» **Task directions**
Switch "Dislike" to "Like" in the lines from the one containing "Select the orange 23.156 price tag" through the one containing "Click info icon", inclusive, and reproduce only those lines with nothing else changed.

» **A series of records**
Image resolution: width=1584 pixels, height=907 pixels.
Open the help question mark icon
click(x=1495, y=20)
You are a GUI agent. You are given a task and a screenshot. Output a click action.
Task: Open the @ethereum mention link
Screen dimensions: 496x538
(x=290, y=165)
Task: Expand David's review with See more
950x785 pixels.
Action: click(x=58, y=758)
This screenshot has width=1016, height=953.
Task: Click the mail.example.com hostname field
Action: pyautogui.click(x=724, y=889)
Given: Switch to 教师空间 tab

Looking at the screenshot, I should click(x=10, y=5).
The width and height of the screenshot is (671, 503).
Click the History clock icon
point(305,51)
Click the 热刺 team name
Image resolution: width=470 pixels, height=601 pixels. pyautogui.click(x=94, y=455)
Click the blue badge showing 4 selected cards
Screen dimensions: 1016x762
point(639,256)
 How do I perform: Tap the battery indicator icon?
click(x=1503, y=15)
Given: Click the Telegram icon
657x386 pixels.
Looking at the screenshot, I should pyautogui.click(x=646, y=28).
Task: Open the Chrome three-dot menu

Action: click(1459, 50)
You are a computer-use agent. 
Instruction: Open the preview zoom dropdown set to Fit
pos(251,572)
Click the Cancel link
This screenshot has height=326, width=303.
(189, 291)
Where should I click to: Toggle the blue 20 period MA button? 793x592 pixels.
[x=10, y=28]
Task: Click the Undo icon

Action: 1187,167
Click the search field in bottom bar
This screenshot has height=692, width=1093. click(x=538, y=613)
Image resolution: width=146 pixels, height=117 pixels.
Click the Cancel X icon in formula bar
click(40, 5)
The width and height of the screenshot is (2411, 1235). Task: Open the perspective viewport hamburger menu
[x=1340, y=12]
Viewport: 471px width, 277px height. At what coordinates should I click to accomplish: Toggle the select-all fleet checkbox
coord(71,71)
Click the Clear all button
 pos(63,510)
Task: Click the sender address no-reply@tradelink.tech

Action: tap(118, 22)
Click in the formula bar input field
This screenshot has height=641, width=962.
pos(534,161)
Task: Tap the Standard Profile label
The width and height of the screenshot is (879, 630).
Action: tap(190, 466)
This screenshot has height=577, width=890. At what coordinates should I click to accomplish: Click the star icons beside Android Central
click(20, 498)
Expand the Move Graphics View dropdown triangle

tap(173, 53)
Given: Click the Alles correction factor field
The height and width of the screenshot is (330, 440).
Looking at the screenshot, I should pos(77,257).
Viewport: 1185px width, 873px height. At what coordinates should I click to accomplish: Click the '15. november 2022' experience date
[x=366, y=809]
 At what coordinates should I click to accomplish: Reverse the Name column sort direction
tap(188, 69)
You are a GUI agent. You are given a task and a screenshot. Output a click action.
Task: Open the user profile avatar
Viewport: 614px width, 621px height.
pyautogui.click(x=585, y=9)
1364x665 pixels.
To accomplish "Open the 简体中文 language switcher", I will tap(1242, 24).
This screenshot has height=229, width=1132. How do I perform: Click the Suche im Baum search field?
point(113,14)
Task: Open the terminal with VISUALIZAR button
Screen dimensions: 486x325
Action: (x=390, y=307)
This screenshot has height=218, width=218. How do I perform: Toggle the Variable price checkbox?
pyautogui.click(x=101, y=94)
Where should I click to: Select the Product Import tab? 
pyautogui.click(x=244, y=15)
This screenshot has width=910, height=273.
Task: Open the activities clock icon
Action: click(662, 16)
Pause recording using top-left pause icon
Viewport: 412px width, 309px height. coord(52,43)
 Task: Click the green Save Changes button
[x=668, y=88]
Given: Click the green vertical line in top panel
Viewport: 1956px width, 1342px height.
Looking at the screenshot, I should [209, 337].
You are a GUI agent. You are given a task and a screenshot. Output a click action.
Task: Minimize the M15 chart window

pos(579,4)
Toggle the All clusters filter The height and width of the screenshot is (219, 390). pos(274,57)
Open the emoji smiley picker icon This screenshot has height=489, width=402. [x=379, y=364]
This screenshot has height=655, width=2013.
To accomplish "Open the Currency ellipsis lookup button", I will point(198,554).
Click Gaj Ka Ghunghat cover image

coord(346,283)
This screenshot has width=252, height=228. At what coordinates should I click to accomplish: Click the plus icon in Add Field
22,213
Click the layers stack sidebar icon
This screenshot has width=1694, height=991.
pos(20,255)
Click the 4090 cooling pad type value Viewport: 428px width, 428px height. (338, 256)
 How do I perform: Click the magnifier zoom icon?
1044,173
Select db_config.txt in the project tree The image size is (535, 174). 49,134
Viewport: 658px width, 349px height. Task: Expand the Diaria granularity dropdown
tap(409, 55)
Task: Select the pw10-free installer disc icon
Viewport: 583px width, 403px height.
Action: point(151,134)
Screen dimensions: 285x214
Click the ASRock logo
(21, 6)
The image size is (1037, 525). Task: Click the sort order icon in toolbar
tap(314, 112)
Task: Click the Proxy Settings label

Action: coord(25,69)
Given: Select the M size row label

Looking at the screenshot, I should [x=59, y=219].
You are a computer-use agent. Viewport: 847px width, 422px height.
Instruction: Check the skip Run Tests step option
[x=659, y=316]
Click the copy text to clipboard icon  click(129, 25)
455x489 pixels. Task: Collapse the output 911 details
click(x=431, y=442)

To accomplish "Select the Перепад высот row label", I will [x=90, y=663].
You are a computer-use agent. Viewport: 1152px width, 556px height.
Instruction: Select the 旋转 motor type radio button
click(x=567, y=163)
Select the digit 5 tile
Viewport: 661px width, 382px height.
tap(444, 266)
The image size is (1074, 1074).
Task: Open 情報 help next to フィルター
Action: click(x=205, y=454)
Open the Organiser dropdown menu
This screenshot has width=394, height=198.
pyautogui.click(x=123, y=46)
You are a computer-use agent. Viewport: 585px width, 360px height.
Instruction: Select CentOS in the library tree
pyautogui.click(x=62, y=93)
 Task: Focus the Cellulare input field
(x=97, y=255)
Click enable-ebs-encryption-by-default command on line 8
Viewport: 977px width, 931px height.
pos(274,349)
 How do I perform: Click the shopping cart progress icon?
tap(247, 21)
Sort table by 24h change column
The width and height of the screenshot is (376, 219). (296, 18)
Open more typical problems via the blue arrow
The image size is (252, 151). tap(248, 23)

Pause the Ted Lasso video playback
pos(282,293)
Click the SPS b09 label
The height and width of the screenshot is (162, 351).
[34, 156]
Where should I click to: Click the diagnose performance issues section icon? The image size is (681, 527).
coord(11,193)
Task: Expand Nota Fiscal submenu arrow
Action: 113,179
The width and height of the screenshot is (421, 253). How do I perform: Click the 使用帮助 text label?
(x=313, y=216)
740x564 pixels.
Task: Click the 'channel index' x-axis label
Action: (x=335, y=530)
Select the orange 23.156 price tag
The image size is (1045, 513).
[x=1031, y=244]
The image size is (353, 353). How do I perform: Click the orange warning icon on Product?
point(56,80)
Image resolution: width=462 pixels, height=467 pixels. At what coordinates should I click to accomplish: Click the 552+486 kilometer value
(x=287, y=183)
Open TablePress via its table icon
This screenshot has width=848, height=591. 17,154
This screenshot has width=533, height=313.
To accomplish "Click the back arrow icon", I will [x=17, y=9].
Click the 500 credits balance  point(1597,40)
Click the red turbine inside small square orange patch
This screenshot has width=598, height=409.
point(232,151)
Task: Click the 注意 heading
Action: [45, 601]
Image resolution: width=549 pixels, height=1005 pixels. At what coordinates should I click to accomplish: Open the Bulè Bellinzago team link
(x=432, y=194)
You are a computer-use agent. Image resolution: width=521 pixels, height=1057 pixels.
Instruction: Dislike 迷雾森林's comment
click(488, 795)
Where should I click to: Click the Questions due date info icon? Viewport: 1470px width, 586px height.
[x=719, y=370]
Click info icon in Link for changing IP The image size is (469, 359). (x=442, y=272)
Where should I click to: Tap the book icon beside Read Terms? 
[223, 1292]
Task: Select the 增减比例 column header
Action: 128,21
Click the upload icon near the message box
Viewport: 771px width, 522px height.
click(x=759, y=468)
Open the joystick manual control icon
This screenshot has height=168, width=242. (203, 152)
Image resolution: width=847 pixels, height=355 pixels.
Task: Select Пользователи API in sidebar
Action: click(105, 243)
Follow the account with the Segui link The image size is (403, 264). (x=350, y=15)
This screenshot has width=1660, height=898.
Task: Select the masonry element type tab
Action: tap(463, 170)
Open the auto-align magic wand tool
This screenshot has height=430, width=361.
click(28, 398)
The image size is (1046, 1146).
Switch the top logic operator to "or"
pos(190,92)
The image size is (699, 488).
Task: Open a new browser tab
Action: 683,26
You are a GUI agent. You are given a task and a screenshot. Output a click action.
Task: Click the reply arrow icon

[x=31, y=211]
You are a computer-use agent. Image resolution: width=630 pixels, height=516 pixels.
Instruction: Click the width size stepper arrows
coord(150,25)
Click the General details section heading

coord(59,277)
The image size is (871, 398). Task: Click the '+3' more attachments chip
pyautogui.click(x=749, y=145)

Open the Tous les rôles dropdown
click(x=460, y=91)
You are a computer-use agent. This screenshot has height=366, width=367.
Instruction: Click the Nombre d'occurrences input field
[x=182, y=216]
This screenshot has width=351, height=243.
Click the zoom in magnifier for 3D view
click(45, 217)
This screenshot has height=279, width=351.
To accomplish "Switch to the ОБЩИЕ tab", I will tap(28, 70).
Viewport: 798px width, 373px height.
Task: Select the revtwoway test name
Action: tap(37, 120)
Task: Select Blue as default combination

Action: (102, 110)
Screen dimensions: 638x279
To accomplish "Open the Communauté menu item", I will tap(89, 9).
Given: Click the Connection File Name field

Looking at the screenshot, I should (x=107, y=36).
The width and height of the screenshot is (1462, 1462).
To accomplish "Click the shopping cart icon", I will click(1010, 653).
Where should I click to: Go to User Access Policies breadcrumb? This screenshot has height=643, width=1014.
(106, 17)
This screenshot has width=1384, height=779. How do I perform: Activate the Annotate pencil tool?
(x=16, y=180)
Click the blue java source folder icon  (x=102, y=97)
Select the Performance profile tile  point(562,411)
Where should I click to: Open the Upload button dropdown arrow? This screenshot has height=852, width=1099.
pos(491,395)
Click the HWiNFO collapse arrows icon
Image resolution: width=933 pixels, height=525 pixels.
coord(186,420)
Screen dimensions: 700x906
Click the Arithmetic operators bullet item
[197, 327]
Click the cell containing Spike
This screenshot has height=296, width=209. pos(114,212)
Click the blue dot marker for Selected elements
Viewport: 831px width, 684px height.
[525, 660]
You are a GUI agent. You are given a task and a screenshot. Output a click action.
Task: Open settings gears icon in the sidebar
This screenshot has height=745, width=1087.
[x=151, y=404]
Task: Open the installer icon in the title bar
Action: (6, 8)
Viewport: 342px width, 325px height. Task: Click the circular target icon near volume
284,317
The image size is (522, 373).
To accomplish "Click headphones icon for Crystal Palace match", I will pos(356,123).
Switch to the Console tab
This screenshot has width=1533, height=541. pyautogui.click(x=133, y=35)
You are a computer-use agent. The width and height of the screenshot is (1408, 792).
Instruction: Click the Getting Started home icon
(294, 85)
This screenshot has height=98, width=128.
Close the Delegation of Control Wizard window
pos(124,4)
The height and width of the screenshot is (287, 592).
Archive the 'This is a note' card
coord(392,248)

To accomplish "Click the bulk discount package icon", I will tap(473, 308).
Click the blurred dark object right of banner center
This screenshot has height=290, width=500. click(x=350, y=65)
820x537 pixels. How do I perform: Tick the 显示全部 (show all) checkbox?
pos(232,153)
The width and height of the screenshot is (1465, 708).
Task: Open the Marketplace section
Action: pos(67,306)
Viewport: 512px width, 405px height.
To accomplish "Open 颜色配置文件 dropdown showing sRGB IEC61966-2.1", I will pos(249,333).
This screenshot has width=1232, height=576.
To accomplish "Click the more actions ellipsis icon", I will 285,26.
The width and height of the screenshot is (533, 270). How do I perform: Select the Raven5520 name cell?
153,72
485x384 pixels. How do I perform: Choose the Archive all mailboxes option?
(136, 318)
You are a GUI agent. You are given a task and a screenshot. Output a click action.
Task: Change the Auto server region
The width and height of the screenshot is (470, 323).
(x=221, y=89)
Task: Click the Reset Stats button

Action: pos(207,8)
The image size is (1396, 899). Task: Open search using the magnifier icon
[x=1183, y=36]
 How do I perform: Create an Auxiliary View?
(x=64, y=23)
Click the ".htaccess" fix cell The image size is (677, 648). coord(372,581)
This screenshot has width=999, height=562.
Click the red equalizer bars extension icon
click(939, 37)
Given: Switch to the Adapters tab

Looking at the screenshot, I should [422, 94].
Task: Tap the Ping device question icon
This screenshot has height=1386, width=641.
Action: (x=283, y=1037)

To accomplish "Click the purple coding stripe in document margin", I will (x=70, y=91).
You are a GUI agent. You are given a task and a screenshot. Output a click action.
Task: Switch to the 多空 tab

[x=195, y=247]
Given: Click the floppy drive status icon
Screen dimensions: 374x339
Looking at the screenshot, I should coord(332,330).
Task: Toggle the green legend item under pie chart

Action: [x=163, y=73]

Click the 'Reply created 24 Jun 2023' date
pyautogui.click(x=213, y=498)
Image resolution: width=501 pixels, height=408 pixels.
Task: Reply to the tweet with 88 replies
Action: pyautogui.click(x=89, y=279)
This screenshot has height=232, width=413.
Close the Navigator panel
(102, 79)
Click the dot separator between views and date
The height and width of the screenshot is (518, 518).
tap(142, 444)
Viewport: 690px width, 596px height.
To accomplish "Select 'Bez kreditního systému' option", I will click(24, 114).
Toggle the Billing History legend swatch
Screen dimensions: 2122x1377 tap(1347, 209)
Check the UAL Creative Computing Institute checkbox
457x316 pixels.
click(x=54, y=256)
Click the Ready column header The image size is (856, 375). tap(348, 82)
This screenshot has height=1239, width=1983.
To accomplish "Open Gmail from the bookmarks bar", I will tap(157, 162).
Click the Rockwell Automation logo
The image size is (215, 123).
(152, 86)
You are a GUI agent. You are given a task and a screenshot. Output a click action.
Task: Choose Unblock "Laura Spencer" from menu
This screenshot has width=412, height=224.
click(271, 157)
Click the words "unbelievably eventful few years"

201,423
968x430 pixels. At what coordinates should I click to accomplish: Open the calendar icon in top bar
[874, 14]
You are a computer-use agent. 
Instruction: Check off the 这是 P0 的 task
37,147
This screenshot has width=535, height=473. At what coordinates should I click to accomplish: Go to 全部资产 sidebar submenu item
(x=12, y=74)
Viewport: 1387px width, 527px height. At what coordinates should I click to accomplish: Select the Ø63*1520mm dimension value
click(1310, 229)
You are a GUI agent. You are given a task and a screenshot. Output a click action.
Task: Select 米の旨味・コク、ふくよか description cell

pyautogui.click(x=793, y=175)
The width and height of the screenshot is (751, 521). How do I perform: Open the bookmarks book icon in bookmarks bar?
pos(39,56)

» **Exercise output**
Select the orange 23.156 price tag
The image size is (1045, 513).
[x=1031, y=244]
The image size is (353, 353). How do I perform: Click the orange warning icon on Product?
point(56,80)
Image resolution: width=462 pixels, height=467 pixels. At what coordinates should I click to accomplish: Click the 552+486 kilometer value
(x=287, y=183)
Open TablePress via its table icon
This screenshot has width=848, height=591. 17,154
This screenshot has width=533, height=313.
To accomplish "Click the back arrow icon", I will [x=17, y=9].
Click the 500 credits balance  point(1597,40)
Click the red turbine inside small square orange patch
This screenshot has width=598, height=409.
point(232,151)
Task: Click the 注意 heading
Action: [45, 601]
Image resolution: width=549 pixels, height=1005 pixels. At what coordinates should I click to accomplish: Open the Bulè Bellinzago team link
(x=432, y=194)
You are a computer-use agent. Image resolution: width=521 pixels, height=1057 pixels.
Instruction: Like 迷雾森林's comment
click(488, 795)
Where should I click to: Click the Questions due date info icon? Viewport: 1470px width, 586px height.
[x=719, y=370]
Click info icon in Link for changing IP The image size is (469, 359). (x=442, y=272)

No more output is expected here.